Freiwillige vor! Start des neuen Jahrgangs

29.08.2019

Freiwilligendienst im organisierten Sport

Lucas Ansah-Peprah ist Deutscher Jugendmeister über 100 Meter, bei der U20-EM hat er gerade Staffel-Gold gewonnen. Vor acht Wochen hat er Abitur gemacht – nun beginnt er einen Bundesfreiwilligendienst (BFD) beim Hamburger SV . Hauptsächlich wird er den Bereich Leichtathletik unterstützen, aber auch in anderen Sportarten tätig sein. Zu seinen Aufgaben gehört auch das Kinder-Training. Damit ist Lucas einer der fast viertausend Freiwilligendienstleistenden, die jetzt in ihren BFD oder in ihr Freiwilliges Soziales Jahr (FSJ) im organisierten Sport starten. Insbesondere die Jugendarbeit im Sport profitiert zwischen Flensburg und München, Köln und Dresden von der Hilfe durch die Freiwilligen, die sich im Regelfall für ein ganzes Jahr in Vollzeit verpflichten.

Natürlich muss man kein Jugendmeister sein, um einen Platz in den Freiwilligendiensten im Sport zu finden. Auf dem Sportplatz, in der Turnhalle oder im Schwimmbad sind jüngere und ältere Menschen aus allen Sportarten willkommen, die für ein Taschengeld Vereine, Verbände und insbesondere Kinder und Jugendliche unterstützen wollen. Ihnen wird im Gegenzug ein Bildungs- und Orientierungsjahr angeboten, das insbesondere jungen Erwachsenen ermöglicht, sich auszuprobieren und eigene Stärken weiterzuentwickeln.

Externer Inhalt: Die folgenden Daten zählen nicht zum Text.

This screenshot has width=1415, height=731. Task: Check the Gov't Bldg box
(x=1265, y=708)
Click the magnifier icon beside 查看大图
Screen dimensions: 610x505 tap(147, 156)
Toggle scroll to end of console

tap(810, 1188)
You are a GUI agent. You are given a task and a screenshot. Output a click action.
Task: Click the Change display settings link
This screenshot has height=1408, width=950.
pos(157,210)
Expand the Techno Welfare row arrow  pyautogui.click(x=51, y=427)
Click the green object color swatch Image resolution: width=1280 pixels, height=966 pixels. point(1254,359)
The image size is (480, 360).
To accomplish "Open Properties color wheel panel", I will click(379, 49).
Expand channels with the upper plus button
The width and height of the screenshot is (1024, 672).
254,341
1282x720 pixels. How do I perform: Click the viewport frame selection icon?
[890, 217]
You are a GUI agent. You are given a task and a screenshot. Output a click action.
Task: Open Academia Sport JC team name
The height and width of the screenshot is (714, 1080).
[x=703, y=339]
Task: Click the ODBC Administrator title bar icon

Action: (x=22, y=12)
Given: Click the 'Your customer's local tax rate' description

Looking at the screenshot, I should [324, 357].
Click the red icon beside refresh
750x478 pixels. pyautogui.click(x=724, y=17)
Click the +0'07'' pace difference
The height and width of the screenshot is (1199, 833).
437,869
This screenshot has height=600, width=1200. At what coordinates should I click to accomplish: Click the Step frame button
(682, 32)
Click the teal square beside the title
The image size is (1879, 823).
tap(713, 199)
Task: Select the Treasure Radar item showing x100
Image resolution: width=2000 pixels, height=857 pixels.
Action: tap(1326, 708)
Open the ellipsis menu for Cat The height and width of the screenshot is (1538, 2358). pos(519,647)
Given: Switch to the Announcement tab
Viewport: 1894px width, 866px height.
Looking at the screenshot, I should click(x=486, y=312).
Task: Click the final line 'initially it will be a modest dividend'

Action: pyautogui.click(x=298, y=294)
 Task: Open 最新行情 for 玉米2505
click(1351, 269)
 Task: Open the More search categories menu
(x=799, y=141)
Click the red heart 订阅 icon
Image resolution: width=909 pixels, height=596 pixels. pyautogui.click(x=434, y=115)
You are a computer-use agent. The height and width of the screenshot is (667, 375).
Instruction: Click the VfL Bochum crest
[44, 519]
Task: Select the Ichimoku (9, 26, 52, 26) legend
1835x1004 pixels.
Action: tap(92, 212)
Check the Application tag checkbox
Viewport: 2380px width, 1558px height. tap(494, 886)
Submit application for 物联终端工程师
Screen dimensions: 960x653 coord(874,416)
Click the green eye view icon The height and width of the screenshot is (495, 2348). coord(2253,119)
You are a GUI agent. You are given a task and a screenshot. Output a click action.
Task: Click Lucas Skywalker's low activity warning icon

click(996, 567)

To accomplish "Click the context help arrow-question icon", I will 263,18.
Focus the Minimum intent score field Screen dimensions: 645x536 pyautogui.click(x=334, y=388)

Die Deutsche Sportjugend setzt sich zusammen mit ihren Mitgliedsorganisationen dafür ein, dass die Rahmenbedingungen für Freiwilligendienste verbessert werden: „Bundesjugendministerin Franziska Giffey hat zugesichert, dass sie mit der Deutschen Bahn über Freifahrten für Freiwilligendienstleistende sprechen wird, um diesen die gleiche Anerkennung zu zeigen wie Soldaten und Soldatinnen“, betont Jan Holze, der 1. Vorsitzende der Deutschen Sportjugend. „Damit greift die Ministerin einen unserer Vorschläge auf. Wir hoffen auch in Bezug auf die weitere Förderung der Freiwilligendienste auf eine stärkere Unterstützung durch die Politik.“

Jedes Jahr müssen hunderte junge Erwachsene, die sich für einen Freiwilligendienst im Sport interessieren, abgewiesen werden, weil die Fördergelder des Bundes ausgeschöpft und die Eigenmittel gerade kleiner Sportvereine begrenzt sind.